In other words, you have to know when the enemy is defeated in order to impose conditions for a peace process.
That's why Frankie Quinn, senior member of the PIRA's East Tyrone brigade, said the following:
"We were saying the armed struggle’s failed, it can’t win. The jails are filling up, people are dying left, right and centre and the British are getting the better hand on us.
Obviously we knew in our hearts that we were deeply, deeply infiltrated at a very high level.
The armed struggle had to stop. We’d dump weapons, call the ceasefire, and then go into talks."
That's a sincere acknowledgement of defeat from a senior member of PIRA.
Another member of PIRA, Kieran Conway agreed with this and said the following:
"The attrition rate was just so appalling.
The SAS, the British intelligence services were obviously in a position to intercept most operations.
It was absolutely clear that we were losing if we hadn’t already lost the war and that it was time to cash in the chips.”
PIRA member John Crawley, an ex-US Marine before joining PIRA, asserted:
"It was a defeat for the Republican Movement, a complete military and ideological defeat across the board that opened up career paths for certain members of the leadership, but left us ideologically destroyed."
Crawley also described the British as "masters at counter-insurgency".
For PSF/PIRA anything less than total and outright victory is defeat.
To go back to David Lloyd George's 1921 statement above again, what the British Government did with the IRA in 1920 and 1998 can be summed up by Sun Tzu below:
"A surrounded army must be given a way out. The ancient rule of the charioteers says, “Surround them on three sides, leaving one side open, to show them a way to life. Show them a way to life so that they will not be in the mood to fight to the death…”

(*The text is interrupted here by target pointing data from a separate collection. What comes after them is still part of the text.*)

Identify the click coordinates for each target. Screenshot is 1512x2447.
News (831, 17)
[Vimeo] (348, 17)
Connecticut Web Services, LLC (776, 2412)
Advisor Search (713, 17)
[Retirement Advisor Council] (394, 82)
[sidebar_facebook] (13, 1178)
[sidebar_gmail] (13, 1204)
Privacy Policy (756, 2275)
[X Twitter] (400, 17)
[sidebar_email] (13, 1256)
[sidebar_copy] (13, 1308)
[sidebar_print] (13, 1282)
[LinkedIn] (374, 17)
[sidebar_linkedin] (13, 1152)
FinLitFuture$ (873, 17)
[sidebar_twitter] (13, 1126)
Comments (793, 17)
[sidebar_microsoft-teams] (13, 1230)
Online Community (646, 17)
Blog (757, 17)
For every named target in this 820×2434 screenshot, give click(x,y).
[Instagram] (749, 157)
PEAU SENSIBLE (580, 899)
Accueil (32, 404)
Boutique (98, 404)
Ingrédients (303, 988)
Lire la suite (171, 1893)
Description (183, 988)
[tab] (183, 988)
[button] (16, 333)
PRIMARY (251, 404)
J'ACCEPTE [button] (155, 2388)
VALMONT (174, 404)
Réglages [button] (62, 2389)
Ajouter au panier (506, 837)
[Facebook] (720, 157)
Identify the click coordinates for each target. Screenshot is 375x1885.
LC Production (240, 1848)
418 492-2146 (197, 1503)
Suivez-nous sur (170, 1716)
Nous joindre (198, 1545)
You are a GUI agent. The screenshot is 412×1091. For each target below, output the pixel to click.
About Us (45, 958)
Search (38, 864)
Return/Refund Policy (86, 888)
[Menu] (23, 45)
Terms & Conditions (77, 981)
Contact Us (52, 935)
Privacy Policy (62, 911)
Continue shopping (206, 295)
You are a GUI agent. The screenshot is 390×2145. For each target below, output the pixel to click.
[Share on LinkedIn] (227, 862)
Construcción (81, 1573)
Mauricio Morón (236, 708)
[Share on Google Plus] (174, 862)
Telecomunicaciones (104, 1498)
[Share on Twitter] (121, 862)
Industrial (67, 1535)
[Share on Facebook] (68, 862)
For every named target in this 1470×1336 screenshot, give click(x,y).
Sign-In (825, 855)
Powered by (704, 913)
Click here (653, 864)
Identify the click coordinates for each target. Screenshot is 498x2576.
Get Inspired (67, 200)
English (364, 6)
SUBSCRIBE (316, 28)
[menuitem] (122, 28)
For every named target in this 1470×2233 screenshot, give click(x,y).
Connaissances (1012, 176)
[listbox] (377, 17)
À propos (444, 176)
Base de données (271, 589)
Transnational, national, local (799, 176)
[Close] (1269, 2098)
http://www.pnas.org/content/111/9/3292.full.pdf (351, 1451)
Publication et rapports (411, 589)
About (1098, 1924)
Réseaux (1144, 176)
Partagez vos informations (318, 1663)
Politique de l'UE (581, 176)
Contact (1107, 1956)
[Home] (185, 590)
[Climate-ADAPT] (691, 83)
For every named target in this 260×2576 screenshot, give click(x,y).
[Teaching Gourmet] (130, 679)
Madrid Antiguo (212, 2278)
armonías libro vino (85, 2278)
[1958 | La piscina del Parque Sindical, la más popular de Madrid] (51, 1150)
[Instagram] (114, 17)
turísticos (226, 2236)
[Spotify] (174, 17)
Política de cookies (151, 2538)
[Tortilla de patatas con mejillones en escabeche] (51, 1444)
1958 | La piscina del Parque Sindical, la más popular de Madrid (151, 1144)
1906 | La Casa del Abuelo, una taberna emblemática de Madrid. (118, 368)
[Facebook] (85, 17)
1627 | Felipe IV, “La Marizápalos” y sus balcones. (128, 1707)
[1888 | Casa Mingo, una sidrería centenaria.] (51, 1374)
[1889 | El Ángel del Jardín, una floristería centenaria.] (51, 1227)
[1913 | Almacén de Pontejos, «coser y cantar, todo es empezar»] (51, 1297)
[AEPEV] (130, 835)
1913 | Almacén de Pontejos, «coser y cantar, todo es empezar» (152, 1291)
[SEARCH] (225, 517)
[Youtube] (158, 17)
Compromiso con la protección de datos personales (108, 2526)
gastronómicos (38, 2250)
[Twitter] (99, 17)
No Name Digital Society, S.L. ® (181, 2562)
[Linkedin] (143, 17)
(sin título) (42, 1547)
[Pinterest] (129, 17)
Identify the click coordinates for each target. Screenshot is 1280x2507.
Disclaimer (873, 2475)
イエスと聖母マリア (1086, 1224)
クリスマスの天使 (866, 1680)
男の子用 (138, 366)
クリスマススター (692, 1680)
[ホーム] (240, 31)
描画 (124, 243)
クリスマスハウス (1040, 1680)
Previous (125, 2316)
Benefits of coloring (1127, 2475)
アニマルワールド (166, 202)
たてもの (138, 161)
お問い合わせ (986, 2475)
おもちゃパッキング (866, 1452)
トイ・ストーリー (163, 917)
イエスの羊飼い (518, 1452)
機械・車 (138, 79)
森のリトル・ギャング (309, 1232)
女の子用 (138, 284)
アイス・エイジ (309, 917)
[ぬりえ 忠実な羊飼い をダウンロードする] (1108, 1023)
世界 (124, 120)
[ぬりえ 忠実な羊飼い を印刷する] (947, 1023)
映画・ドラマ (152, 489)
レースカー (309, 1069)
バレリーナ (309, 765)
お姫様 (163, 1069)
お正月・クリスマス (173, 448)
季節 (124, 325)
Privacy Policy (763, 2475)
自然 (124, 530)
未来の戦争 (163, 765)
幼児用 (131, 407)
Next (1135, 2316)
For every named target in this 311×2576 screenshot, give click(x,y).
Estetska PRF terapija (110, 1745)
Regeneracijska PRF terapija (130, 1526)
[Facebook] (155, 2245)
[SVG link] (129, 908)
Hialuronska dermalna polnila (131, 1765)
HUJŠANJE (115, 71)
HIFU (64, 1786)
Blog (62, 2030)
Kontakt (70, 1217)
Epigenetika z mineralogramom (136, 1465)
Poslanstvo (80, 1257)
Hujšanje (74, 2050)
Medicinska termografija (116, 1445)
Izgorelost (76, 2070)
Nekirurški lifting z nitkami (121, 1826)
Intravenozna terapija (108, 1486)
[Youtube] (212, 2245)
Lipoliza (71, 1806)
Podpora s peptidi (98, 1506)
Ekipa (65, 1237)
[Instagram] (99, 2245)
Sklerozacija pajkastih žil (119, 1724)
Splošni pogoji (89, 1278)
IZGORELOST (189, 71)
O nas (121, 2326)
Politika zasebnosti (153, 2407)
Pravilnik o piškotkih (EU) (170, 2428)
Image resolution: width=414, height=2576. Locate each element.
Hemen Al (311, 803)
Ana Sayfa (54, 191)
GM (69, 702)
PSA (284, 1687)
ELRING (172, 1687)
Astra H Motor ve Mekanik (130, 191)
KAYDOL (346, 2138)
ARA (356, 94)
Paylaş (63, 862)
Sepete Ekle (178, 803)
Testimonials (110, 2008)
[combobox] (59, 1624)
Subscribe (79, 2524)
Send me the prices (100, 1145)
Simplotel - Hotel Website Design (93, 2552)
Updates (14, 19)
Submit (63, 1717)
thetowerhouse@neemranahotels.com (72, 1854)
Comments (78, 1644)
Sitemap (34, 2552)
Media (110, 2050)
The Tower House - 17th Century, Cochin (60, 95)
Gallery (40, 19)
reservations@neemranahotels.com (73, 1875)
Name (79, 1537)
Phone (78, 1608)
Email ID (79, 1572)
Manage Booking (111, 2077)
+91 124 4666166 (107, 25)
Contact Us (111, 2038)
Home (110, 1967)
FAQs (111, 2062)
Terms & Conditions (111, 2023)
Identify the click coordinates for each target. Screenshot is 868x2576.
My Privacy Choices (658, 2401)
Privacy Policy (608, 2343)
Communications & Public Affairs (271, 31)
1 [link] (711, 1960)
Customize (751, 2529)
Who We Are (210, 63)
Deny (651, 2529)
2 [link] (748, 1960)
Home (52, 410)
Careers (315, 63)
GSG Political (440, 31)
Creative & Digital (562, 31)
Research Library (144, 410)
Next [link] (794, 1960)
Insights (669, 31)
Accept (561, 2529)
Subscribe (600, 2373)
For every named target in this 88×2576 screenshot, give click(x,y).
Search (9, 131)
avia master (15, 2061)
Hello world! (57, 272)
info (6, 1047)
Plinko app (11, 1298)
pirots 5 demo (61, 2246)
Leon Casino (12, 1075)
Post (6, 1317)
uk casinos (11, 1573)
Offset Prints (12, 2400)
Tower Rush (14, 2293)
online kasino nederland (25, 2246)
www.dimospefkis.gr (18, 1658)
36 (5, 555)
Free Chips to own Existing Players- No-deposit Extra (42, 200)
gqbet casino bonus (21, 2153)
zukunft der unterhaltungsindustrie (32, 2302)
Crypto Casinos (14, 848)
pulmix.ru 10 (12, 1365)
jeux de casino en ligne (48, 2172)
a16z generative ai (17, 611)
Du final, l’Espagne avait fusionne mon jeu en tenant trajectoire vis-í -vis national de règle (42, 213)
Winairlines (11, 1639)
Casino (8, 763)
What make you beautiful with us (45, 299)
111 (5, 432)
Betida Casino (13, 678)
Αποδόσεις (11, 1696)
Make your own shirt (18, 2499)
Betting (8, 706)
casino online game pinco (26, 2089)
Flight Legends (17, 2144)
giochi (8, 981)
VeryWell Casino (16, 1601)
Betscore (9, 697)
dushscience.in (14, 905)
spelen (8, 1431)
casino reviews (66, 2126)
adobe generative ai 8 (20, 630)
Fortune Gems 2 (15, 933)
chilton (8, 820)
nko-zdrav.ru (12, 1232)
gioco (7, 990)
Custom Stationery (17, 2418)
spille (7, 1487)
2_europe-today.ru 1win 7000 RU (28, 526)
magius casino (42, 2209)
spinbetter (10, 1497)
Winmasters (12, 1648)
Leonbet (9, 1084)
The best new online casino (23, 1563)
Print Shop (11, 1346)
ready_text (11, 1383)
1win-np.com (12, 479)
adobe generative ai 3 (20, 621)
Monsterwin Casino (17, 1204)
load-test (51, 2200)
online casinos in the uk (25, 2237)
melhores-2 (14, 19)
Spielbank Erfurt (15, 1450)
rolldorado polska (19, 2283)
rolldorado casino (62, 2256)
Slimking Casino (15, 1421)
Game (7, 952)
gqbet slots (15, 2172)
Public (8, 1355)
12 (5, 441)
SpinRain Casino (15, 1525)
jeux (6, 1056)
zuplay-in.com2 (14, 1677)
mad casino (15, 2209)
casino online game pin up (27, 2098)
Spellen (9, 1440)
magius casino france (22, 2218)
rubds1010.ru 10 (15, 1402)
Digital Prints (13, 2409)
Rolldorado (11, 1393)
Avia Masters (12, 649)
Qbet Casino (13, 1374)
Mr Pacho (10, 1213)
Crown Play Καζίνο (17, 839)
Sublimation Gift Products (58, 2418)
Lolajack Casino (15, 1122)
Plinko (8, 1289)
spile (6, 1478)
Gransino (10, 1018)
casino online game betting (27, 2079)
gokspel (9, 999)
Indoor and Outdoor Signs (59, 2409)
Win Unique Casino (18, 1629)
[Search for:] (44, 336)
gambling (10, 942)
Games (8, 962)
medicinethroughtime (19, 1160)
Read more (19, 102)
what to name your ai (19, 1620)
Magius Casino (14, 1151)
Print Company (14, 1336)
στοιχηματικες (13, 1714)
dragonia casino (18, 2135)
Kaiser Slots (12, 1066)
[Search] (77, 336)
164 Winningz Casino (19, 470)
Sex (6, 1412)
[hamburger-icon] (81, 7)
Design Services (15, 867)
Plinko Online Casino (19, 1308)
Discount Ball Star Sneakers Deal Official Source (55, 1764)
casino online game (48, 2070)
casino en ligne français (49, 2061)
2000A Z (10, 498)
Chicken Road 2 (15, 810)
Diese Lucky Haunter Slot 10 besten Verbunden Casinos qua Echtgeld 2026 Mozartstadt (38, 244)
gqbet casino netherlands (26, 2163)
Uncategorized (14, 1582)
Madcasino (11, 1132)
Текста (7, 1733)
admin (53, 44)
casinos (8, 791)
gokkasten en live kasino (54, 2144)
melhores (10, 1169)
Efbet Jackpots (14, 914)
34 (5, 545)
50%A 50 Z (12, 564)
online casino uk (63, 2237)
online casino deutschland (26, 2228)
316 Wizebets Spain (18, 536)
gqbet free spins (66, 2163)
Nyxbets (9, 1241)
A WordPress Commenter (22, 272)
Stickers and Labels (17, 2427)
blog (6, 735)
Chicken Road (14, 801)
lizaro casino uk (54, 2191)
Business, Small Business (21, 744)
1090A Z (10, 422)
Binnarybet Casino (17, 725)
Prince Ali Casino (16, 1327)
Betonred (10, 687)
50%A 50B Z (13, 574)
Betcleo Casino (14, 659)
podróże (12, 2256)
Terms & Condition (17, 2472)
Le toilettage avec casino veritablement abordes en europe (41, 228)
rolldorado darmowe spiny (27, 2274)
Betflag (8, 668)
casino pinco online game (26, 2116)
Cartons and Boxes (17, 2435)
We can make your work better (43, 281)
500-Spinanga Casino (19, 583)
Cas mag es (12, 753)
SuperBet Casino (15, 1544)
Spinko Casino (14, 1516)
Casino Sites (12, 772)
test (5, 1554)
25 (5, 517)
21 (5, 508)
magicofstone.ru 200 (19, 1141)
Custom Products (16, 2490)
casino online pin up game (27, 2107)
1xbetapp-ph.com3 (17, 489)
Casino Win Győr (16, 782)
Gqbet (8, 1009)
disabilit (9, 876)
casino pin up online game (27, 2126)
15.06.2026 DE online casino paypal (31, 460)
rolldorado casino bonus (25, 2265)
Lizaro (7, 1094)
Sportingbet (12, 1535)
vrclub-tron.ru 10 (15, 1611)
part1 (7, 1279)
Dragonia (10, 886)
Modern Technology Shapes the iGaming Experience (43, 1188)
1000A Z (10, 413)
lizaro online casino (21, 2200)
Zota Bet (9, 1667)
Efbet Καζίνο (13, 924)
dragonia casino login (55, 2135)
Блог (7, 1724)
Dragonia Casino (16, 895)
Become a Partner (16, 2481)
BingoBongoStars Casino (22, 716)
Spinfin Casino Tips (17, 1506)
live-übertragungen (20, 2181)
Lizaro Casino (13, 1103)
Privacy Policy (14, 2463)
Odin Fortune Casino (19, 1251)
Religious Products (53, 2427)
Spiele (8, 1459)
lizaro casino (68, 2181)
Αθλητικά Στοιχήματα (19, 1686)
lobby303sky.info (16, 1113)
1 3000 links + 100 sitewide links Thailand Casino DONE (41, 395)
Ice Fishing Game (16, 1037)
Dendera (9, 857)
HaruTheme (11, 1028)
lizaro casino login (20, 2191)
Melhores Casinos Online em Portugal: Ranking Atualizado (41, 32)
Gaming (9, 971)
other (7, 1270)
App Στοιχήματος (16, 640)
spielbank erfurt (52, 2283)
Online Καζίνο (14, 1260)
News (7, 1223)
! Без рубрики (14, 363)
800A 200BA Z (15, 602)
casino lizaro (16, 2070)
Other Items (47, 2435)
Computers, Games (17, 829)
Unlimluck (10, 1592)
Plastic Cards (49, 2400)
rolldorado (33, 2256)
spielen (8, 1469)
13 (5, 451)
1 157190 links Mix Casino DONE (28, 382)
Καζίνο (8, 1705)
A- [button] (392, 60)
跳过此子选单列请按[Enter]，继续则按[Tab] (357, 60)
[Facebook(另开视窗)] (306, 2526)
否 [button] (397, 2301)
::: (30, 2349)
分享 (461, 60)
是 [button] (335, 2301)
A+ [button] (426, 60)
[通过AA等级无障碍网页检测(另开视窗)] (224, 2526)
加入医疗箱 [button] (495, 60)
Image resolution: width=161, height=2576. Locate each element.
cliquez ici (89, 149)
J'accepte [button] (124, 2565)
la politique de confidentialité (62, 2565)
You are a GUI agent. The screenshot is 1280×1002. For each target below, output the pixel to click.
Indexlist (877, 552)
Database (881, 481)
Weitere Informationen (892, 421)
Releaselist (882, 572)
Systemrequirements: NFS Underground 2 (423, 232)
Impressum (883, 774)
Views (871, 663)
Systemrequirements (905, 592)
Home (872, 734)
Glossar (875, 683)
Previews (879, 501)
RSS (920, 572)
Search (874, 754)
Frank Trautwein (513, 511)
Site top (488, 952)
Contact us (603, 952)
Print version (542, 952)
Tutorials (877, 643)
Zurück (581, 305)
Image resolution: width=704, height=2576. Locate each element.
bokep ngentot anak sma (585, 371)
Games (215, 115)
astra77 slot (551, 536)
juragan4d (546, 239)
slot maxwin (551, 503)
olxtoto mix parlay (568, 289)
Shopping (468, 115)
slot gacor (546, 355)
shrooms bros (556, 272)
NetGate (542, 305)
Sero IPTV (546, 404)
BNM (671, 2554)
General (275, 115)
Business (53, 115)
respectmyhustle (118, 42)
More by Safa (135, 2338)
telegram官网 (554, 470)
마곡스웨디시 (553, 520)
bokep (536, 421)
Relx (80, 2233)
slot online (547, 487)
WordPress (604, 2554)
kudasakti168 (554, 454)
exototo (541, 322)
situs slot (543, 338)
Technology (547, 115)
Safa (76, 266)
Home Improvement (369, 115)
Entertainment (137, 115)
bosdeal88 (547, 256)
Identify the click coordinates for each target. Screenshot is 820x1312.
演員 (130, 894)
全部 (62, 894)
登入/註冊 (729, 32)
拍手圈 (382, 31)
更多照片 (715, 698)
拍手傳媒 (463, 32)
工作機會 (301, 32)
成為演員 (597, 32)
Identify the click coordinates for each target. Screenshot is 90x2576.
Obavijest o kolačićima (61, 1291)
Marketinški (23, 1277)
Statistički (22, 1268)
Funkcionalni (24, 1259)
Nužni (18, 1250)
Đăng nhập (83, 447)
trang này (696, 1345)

An enemy that knows it is defeated in all but name is given a way out to save face and spare further bloodshed.
And ONLY an enemy that knows it is defeated in all but name WILL take the conditions given by the dominant power.
That is the position the IRA found itself in 1998. It was defeated and so accepted the conditions of the British Government which had been resolute for most of the 20th Century.
PIRA achieved NONE of their long held key core demands in the Belfast Agreement. The British Government, on the other hand, achieved their key core goals.
The UK Government did give PSF/PIRA a face saving way out. This has been called the propaganda of the peace.
I might as well introduce some of you to the SDLP's late Seamus Mallon's observation that the Belfast Agreement of 1998 was : "Sunningdale for slow learners."
Mallon meant the terrorists who completely rejected power sharing, principle of consent and UK Government presence in Northern Ireland were slow to realise they were very much in the wrong.
So, you have to defeat them or close to it to achieve a settlement.
Defeat is what happened to PIRA and led to the Belfast Agreement which meant the Provos went back on everything they claimed to be fighting for.
So much so Bobby Sands' family remain furious to this day Provisional Sinn Féin use his name and likeness to push a shaky narrative to their faithful.